This report is excerpted from the blog of the Central Presbyterian Church of Atlanta. Click here to read in full. 


 

Playground Tour of Palestine
By Ilise Cohen

Our four year old Viola also participated in the delegation to Israel/Palestine. At some point early on she asked me, "Mommy, are you really mad? I am really mad at the Israeli government and what they are doing!"

Viola had her own delegation experience through the eyes of child and shared some of the experiences she was having with us. 

When we visited the Dheisheh refugee camp in Bethlehem, several children approached Viola and immediately started to interact with her. Viola asked them "Shu Ismeek" in Arabic to find out their names and replied in Arabic to share her own name. They held her hands and hugged and kissed her throughout the walk through the camp. At some point one of the little girls invited us to come to their house for her birthday the next day. Since we were on a schedule it would not have been possible.

At some point when the group was far ahead of us and we had to say goodbye to the children, Viola burst out crying saying “these are my new friends, I am sad I may never get to see them again.”

At that moment, I realized that not only was the situation for Palestinians challenged by the ongoing oppression of separation and occupation, but also of the impossibility of the developing of relationships because of how difficult the wall and separation create. Her tears were real; for her it made no sense as to why we could not stay or come back for a birthday party. The children were so sweet and welcoming, and this is something that Viola longs for. 

The next day we went to Bil'in. Viola had met Iyad Burnat, one of the nonviolent resistant leaders, when he came on tour to the US and stayed with us in Atlanta. When Iyad was at our home, he skyped with his family and viola had the opportunity to meet his wife T'sheel and his daughter Mayar online. Viola for months has been excited about meeting them at their home in Bil'in. When she saw Iyad she immediately grabbed his hand and wanted to walk with him.

Viola stood where the old wall used to be in Bil'in; the one the villagers along with internationals, Palestinians and Israelis used nonviolent demonstrations and strategies to get moved. The wall was moved and this time it was a concrete wall.

There was a playground the village had built not far from the new wall. Viola was very excited to play there. When Viola heard that there were demolition orders to the playground, she was very upset. She could not understand why they would want to destroy a playground, especially when she believes that instead of building walls and demolishing homes and playgrounds, they should be building playgrounds and parks. When she had an opportunity to play there again, it seemed like the whole village of Bil’in kids were there.
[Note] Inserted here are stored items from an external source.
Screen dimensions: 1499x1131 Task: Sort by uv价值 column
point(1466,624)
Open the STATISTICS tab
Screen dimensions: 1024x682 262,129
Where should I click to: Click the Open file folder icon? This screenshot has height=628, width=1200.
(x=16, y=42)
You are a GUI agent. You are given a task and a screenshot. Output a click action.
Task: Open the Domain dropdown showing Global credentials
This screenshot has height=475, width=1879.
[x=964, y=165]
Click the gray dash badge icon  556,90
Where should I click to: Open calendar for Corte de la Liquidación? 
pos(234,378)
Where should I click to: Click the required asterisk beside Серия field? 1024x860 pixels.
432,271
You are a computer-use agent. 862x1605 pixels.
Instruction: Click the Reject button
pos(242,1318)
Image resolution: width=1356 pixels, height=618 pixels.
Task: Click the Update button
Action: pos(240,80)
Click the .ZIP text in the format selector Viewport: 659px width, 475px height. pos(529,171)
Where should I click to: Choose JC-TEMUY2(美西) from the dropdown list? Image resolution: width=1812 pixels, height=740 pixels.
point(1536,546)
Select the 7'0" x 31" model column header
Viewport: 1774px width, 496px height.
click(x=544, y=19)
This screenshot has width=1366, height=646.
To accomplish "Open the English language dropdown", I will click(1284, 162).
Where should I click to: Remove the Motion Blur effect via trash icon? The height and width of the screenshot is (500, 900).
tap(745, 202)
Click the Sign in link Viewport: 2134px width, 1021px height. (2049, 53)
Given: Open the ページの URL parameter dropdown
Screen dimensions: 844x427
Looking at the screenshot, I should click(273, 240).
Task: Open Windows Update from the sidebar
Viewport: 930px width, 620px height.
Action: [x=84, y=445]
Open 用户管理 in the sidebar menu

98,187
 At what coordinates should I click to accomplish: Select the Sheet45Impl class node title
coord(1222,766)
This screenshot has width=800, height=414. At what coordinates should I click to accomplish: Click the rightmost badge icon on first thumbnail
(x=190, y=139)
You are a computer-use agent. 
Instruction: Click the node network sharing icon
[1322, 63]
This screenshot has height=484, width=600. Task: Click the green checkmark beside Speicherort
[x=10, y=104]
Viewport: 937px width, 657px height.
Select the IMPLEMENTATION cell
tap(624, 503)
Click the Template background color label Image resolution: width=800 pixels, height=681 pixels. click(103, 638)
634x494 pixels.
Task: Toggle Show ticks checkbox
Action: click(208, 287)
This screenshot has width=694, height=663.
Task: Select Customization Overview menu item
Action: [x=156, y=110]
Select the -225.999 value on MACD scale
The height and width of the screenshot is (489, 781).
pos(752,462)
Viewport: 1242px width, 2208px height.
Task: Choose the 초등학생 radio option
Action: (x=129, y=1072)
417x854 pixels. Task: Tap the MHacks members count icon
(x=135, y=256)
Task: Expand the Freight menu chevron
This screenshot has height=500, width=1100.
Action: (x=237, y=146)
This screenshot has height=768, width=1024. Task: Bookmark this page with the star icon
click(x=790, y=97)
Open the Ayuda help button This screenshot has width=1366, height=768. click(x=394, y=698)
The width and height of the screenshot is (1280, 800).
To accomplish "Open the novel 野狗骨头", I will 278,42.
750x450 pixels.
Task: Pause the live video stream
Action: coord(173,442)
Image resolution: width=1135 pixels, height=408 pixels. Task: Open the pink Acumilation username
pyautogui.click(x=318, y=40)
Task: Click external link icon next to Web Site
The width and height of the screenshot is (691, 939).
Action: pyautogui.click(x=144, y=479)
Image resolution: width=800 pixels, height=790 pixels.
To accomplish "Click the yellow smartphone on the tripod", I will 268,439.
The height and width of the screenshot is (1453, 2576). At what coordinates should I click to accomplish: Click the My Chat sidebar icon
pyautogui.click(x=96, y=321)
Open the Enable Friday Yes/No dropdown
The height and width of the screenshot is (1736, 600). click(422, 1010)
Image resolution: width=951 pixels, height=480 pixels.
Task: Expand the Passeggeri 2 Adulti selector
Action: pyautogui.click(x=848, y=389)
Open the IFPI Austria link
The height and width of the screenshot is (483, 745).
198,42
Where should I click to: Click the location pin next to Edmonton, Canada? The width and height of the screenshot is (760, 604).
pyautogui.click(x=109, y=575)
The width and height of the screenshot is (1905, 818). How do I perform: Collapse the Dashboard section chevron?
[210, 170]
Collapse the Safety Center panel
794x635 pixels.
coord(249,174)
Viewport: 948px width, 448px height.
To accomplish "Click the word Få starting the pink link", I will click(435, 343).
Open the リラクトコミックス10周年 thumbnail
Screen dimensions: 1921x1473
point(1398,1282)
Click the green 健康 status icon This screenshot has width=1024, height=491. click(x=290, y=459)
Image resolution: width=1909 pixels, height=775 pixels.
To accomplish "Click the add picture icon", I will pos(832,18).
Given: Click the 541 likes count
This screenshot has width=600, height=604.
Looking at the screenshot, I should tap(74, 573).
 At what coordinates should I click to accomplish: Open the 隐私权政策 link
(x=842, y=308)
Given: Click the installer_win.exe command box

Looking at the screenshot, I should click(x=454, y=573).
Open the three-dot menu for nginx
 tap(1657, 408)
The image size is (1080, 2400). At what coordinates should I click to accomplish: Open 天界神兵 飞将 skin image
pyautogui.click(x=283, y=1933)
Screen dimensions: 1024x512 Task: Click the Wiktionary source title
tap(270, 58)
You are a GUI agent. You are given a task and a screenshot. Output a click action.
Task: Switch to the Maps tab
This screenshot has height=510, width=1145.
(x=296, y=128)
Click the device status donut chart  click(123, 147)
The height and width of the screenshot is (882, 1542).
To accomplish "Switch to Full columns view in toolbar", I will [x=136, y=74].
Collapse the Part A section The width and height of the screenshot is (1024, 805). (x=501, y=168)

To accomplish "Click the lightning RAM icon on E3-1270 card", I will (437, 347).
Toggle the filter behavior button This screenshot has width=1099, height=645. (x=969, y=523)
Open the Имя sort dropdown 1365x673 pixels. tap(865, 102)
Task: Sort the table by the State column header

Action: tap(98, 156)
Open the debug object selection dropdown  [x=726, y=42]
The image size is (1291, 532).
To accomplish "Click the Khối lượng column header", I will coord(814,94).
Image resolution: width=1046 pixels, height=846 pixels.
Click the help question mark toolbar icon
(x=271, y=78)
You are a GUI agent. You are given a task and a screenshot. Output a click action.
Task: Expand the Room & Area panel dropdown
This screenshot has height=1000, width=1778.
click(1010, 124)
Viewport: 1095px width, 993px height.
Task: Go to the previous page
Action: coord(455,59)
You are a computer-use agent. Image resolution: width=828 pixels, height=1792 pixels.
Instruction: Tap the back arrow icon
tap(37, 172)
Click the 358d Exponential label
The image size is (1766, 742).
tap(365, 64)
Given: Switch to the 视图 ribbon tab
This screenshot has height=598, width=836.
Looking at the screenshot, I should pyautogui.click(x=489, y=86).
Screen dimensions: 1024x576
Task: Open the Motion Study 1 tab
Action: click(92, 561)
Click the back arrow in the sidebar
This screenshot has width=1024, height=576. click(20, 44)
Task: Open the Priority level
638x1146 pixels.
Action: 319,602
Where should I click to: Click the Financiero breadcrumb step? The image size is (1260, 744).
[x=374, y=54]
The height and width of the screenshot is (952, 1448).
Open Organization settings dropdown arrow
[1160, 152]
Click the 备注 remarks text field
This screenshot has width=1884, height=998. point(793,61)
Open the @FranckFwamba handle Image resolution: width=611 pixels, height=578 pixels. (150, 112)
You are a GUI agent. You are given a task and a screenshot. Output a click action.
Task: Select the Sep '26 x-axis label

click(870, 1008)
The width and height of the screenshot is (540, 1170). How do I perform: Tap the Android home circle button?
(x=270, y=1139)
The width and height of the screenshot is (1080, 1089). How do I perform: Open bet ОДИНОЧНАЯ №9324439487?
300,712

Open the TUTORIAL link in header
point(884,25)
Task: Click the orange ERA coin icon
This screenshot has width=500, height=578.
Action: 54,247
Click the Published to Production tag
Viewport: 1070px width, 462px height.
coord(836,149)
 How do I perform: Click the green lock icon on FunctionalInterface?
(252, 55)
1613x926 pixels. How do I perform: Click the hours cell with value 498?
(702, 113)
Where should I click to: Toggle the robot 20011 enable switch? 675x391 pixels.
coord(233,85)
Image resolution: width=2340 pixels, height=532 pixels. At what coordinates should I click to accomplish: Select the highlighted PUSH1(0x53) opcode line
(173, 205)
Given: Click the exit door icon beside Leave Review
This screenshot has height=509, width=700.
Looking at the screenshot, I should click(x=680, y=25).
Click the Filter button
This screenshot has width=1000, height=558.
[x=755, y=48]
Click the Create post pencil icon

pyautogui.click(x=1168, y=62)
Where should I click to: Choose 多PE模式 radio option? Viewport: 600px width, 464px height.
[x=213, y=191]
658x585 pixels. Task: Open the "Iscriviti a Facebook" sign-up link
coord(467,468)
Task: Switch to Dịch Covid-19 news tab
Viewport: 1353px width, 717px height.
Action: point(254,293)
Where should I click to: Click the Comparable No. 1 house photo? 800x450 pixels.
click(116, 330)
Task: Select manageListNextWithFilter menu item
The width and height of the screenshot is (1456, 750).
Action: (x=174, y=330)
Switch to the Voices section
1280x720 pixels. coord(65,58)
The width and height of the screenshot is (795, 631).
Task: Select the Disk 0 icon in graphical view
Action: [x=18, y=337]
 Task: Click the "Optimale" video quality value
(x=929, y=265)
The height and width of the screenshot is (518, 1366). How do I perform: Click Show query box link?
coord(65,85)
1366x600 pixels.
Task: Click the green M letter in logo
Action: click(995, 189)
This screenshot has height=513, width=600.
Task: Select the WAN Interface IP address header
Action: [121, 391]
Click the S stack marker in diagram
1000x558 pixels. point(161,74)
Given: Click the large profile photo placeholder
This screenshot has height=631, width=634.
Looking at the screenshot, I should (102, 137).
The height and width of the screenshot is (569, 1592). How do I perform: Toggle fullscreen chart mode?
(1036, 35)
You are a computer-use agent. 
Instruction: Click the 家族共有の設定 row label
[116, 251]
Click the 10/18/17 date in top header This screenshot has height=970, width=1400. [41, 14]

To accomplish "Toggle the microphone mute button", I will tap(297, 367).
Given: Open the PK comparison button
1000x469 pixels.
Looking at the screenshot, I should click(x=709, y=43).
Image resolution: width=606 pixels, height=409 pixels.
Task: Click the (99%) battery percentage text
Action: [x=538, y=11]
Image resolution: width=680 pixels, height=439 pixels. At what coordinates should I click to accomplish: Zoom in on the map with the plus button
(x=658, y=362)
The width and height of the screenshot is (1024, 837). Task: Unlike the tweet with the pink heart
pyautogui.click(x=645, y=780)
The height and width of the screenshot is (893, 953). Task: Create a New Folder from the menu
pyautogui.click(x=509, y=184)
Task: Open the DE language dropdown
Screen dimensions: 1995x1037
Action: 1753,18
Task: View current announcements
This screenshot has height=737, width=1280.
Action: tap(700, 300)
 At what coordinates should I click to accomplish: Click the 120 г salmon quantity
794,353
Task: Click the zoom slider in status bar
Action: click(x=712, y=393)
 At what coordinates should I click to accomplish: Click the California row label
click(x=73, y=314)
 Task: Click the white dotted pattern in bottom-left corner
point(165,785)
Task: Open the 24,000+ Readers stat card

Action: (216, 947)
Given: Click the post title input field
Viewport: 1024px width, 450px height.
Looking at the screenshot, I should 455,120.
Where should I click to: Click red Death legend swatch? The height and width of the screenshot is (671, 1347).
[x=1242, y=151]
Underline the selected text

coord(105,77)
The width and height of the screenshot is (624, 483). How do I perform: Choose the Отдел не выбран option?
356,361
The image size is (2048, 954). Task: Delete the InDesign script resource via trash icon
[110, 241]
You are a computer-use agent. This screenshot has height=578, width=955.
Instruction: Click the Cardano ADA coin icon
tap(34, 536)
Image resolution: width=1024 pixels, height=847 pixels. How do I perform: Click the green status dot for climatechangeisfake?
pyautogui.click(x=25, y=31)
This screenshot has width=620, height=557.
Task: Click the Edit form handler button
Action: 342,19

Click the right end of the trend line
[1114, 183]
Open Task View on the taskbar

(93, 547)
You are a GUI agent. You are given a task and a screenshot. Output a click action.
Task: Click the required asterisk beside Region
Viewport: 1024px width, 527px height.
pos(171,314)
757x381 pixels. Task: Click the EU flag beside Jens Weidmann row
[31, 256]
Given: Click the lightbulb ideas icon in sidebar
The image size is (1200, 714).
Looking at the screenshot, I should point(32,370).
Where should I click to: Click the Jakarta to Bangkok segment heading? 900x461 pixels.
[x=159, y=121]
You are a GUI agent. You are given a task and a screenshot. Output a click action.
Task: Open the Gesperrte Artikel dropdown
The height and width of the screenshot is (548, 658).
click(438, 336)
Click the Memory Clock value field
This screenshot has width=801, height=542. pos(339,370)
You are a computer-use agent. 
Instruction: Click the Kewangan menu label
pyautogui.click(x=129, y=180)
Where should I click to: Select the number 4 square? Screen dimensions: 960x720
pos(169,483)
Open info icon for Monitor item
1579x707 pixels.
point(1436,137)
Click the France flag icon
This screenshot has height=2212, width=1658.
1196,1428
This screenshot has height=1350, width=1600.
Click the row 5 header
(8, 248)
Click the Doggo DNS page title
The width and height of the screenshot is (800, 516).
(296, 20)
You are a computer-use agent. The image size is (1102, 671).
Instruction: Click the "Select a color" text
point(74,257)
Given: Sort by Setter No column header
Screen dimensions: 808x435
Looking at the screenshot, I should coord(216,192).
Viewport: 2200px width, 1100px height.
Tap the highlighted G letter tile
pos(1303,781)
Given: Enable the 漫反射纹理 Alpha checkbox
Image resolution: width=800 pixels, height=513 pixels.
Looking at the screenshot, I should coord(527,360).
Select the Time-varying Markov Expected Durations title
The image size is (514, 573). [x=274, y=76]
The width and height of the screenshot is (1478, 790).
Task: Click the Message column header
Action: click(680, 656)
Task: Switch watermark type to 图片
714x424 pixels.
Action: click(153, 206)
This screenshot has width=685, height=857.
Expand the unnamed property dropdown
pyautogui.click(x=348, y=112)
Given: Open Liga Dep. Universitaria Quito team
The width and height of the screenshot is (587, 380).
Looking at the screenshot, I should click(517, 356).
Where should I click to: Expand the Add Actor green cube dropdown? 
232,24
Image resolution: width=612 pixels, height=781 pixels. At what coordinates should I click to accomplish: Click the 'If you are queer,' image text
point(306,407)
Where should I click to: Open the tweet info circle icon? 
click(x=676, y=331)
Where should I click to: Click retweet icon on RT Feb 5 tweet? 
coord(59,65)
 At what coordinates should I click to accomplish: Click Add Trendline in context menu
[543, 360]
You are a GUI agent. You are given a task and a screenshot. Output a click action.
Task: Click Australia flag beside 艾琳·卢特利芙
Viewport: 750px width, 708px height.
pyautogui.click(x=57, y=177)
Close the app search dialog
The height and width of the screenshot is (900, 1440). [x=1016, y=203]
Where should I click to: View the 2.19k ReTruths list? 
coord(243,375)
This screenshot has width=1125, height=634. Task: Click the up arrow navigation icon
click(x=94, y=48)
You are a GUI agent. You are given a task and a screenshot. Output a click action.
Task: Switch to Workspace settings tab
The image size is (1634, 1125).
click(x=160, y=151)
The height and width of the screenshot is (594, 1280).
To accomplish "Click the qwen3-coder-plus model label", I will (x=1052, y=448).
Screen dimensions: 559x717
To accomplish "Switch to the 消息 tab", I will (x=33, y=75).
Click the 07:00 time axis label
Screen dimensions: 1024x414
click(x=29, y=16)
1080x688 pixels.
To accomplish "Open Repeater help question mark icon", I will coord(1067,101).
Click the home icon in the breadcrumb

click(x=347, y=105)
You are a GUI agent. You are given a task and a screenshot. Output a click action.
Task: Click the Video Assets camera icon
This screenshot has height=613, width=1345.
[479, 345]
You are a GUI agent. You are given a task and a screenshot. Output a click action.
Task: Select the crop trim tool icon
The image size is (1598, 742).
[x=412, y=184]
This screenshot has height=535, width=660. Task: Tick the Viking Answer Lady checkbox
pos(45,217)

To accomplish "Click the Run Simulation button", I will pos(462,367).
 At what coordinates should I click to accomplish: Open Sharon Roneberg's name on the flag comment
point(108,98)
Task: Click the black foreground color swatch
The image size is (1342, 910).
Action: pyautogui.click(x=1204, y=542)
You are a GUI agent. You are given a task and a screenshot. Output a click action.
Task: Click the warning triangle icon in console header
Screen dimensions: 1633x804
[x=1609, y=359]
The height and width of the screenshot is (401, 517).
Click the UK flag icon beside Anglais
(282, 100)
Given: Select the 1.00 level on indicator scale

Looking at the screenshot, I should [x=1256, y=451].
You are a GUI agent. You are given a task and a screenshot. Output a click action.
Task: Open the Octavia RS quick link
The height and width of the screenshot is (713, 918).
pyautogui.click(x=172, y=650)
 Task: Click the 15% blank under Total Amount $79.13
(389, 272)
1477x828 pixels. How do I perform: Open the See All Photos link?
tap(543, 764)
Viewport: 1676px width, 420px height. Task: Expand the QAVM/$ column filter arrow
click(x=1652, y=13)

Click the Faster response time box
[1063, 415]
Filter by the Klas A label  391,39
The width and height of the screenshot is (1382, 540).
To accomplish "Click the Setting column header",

They asked her name, her age, and Viola was happy also to interact with them. The form of resistance to build a playground in the space that most represents continued oppression was brilliant. 

Two soldiers heads popped up over the cement wall when Viola, my husband Dan, and I were walking to meet with the rest of the group at a lookout point to the settlement that is built on the land of Bil'in. Viola called out to the soldiers, "I don't like this wall" and they said, "We don't like it either." So viola says, "Well, tear it down!"

Though I had to repeat her words so the soldiers could hear, I was proud of her calling out something that makes much more sense than any of the craziness we were seeing.  At the same time, you can hear the relentless tapping of the construction taking place as the nearest settlement continues to grow from early morning until night.

To say the least, viola was very upset about leaving the Burnat house the next morning because she had a wonderful time with the whole family. Everyone was so warm and welcoming and happy for her to visit. Tsheel said, “Leave Viola here and come back for her in a few days.”  All I could think was how the wall again separated the possibility for Viola to just stay.

Because we were both on the move and the challenges of movement, we could not say, “Okay, we will come get her later.”  She is four and has not spent time away from us, so even though she may have been interested, we were not about to try it now for a few days. It made me sad that what would be a 'normal' possibility in other situations was much more challenging here. 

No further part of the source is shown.